It’s prom season on Cute Crochet World! Oh my–if only the prom dresses of Earth were as easy and inexpensive to make as the prom dresses of Cute Crochet World! Our bank accounts would be a lot fatter.
While humans can’t necessarily wear this dress from Cute Crochet World the book (“Dress-Up Time,” pp. 122-123), you might want to make one or more anyway, using the step-by-step photos below to supplement the instructions in the book.
Some Cute Ideas for Using this Pretty Dress-Up Dress
- Photograph the dress. Use your digital camera photo software to cut the dress from from the background (I use the magnetic lasso tool on Adobe Photoshop Elements). Paste into a word processing document and create after-prom party invitations.
- Color photocopy the dress, enlarging or reducing it to the appropriate size for your project. Again, cut the dress from the background, paste onto a printed party invitation. Then you can make multiple color copies from this original.
- Use the dress itself for a prom memories scrapbook page.
- Crochet it with very fine thread and use it to decorate a picture frame.
- Pin to your bulletin board.
Start crocheting the dress from the waist down. The photo above shows Row 1 of the Skirt done, and Row 2 started. Row 2 instructs you to “dc in the first dc,” indicated by the yellow line. The turning ch-3 usually counts as the stitch in the first st, but since we’re increasing, this stitch will now have two stitches in it.

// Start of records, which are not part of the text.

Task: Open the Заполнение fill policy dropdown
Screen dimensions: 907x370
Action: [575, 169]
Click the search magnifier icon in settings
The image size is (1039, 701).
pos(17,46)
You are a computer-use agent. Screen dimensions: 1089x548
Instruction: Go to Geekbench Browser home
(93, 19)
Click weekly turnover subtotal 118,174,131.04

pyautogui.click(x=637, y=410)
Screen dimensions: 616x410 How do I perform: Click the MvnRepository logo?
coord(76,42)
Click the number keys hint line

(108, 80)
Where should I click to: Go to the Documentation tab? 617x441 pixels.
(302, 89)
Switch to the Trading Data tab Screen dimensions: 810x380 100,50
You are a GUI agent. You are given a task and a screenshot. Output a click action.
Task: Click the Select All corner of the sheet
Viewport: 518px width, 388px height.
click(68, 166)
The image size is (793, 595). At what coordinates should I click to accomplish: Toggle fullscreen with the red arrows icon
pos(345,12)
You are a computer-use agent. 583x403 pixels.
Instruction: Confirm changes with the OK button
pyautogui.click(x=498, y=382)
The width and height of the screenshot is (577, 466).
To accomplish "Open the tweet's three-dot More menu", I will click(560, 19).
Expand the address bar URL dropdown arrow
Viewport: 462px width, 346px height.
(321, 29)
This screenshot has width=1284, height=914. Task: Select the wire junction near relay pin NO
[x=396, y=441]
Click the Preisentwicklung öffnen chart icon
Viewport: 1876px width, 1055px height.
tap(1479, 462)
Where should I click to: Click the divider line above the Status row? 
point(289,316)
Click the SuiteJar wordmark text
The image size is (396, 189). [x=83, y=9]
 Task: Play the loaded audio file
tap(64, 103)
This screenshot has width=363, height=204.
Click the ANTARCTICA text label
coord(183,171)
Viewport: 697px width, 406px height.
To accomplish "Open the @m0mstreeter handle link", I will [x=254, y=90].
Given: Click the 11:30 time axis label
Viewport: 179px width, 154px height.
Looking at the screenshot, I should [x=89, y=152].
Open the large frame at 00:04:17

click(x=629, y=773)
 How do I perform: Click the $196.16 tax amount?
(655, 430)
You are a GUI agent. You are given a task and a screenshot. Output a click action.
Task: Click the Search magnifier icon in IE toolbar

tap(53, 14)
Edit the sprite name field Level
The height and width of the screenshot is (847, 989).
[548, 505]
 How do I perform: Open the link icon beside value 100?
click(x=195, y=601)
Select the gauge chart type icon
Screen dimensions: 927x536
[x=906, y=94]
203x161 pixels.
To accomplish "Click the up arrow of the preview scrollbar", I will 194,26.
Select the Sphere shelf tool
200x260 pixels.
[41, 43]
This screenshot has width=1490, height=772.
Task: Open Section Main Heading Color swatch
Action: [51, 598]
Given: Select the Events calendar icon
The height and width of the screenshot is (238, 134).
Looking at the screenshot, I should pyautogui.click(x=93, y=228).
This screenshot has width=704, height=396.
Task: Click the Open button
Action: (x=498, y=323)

Row 4 is all picots, worked in the back loop only. This is what a finished Row 4 looks like. The yellow lines are pointing to the front loops, which haven’t been worked yet. When you turn the piece after Row 4, these front loops will become back loops. Row 5 is worked into the back loops.
Row 8 is finished here, and I am joining color B to the first stitch with a tr. To do this, place a slip knot on the hook (as if you were starting a project), yo twice, draw up a loop in the first st (4 loops on hook), and finish the tr. I like starting a new color this way, because it looks better to me than joining with a sl st and chaining.
The skirt is finished, and I’m starting back at the waist, looking at the right side of the skirt, and joining color A with a hdc.
To make the cap sleeve, chain as instructed (top photo) and make two picots to define the sleeve (lower photo). At this point, you will skip the picots and make the first st in the next ch, which is indicated by the yellow line.
The hdc-decrease pulls the sleeve upward.
After the neck shaping, place a marker as instructed in the pattern.
For the first sleeve, the chain formed the outside edge of the sleeve. For this sleeve, the chain forms the inside or upper edge of the sleeve. The yellow line shows where to place the first st after the picots. The shaping is slightly different, to make it symmetrical with the other sleeve.
And finish the sleeve and the top of the dress with a sl st in the stitch you marked earlier.
The corsage is pretty simple. To reduce bulk, make a ring with the yarn. Work into the ring, then tighten the first yarn end to form the flower.
Whew! You can stop now, if you’re pleased with your dress. It looks sort of summery and informal. Read on if you prefer to add the drapes.
Here’s the drape, with Row 1 complete. Work Row 2 into the original chain, opposite of the stitches of Row 1, as shown by the yellow lines. They will actually mirror each other—hdc across from hdc, dc across from dc, and so on. (Htr how-to here.)
The long sewing length is at the lower end of the drapes. To keep them symmetrical, start the trim at the top of one drape and at the lower end of the other drape.
Arrange the drapes and sew in place.
Even after blocking, my picot rows tended to stand up, so this time, I sewed real pearls of plastic on each picot for an even fancier ball gown.